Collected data

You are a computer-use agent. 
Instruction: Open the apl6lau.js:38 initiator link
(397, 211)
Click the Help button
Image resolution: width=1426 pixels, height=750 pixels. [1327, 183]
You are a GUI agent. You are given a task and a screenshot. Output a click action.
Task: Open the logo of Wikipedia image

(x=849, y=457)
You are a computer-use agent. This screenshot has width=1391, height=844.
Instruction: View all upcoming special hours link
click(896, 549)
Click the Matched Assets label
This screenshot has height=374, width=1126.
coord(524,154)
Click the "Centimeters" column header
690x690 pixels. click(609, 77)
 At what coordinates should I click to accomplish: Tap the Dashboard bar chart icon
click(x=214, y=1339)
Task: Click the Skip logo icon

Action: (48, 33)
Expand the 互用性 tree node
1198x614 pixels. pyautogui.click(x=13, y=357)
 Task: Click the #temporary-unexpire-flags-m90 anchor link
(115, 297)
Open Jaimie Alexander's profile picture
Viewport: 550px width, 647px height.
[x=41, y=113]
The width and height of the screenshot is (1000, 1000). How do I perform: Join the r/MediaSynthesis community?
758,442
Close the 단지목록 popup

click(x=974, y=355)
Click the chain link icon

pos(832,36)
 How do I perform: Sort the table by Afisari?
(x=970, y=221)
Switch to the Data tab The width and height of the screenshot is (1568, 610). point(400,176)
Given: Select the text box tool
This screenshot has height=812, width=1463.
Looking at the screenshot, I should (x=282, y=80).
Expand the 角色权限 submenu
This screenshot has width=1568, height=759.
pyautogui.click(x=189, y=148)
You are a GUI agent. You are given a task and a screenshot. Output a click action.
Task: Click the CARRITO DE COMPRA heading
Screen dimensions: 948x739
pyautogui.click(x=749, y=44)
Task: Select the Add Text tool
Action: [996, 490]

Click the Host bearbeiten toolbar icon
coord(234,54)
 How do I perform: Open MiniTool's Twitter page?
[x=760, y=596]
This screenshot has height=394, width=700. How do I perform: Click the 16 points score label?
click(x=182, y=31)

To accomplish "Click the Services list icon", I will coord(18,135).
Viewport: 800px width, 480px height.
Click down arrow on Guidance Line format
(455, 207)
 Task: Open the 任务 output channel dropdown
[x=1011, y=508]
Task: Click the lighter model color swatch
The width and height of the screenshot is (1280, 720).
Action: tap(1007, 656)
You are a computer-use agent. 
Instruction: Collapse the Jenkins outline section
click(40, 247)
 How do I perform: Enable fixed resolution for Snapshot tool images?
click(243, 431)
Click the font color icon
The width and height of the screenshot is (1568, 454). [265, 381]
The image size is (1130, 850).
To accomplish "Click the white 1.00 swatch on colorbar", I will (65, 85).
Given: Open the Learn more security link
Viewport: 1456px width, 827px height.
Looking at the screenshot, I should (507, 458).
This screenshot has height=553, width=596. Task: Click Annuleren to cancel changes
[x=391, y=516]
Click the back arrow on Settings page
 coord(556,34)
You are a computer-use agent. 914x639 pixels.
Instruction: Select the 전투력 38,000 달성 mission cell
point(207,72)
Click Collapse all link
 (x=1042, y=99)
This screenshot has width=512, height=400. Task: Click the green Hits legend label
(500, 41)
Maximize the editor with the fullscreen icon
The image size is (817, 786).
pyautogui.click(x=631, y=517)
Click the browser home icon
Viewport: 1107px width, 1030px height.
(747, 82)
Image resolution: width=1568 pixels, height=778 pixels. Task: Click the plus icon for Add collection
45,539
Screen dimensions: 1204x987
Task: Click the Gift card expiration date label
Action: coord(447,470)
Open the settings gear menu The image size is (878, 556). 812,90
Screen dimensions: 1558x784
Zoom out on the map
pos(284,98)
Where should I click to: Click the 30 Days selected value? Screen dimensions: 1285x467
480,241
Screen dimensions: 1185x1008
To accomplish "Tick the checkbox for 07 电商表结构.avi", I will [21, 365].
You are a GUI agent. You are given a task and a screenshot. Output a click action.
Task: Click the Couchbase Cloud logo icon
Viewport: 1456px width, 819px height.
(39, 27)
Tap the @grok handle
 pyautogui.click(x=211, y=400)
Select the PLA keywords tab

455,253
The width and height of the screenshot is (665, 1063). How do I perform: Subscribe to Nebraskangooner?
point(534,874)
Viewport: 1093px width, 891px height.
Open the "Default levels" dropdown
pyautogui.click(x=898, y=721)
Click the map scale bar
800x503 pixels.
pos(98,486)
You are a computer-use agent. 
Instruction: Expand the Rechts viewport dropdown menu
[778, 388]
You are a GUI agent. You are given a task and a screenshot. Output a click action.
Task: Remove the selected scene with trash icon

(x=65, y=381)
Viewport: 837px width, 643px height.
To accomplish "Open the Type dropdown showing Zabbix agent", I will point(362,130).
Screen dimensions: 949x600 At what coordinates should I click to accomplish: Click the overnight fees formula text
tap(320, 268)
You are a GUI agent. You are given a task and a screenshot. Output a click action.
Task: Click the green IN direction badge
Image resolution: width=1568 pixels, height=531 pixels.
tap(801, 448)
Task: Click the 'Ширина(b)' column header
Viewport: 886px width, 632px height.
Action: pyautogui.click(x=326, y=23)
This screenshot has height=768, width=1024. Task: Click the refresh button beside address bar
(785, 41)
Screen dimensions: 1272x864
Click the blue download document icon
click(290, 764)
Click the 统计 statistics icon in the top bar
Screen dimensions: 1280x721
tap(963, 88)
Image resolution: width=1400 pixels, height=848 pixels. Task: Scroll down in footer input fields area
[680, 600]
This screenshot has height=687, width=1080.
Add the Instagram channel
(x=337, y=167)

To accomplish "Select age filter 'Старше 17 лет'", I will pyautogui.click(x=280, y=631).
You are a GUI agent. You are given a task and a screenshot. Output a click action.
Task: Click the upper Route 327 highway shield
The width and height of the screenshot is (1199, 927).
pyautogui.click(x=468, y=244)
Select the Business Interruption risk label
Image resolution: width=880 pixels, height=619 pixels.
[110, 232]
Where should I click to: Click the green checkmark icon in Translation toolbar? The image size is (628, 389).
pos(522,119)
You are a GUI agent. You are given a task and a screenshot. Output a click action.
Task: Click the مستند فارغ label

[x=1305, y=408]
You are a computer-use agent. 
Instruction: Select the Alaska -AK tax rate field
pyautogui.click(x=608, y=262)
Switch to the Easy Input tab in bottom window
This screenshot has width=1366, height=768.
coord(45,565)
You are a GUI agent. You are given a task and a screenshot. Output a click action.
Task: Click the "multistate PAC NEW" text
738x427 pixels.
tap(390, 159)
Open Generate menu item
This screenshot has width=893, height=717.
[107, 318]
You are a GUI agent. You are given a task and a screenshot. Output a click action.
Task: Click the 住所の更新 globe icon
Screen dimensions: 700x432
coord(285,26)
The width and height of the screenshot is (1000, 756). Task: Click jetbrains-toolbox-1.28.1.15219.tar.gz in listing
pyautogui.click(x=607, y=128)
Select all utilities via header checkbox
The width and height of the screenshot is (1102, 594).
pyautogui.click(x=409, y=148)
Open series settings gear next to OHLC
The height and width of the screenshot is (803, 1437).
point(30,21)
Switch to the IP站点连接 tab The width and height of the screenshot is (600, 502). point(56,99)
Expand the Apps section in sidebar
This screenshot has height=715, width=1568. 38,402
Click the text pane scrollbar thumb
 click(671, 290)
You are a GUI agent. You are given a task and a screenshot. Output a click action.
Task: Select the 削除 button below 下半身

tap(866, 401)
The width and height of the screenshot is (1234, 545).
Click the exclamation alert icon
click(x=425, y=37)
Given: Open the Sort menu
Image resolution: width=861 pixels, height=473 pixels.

→ Exercise prompt:
In the entries above, restate word for word the lines between the one holding "Viewport: 1456px width, 819px height." and the one holding "Screen dimensions: 1272x864", inclusive, and nothing besides.

→ Exercise result:
Viewport: 1456px width, 819px height.
(39, 27)
Tap the @grok handle
 pyautogui.click(x=211, y=400)
Select the PLA keywords tab

455,253
The width and height of the screenshot is (665, 1063). How do I perform: Subscribe to Nebraskangooner?
point(534,874)
Viewport: 1093px width, 891px height.
Open the "Default levels" dropdown
pyautogui.click(x=898, y=721)
Click the map scale bar
800x503 pixels.
pos(98,486)
You are a computer-use agent. 
Instruction: Expand the Rechts viewport dropdown menu
[778, 388]
You are a GUI agent. You are given a task and a screenshot. Output a click action.
Task: Remove the selected scene with trash icon

(x=65, y=381)
Viewport: 837px width, 643px height.
To accomplish "Open the Type dropdown showing Zabbix agent", I will point(362,130).
Screen dimensions: 949x600 At what coordinates should I click to accomplish: Click the overnight fees formula text
tap(320, 268)
You are a GUI agent. You are given a task and a screenshot. Output a click action.
Task: Click the green IN direction badge
Image resolution: width=1568 pixels, height=531 pixels.
tap(801, 448)
Task: Click the 'Ширина(b)' column header
Viewport: 886px width, 632px height.
Action: pyautogui.click(x=326, y=23)
This screenshot has height=768, width=1024. Task: Click the refresh button beside address bar
(785, 41)
Screen dimensions: 1272x864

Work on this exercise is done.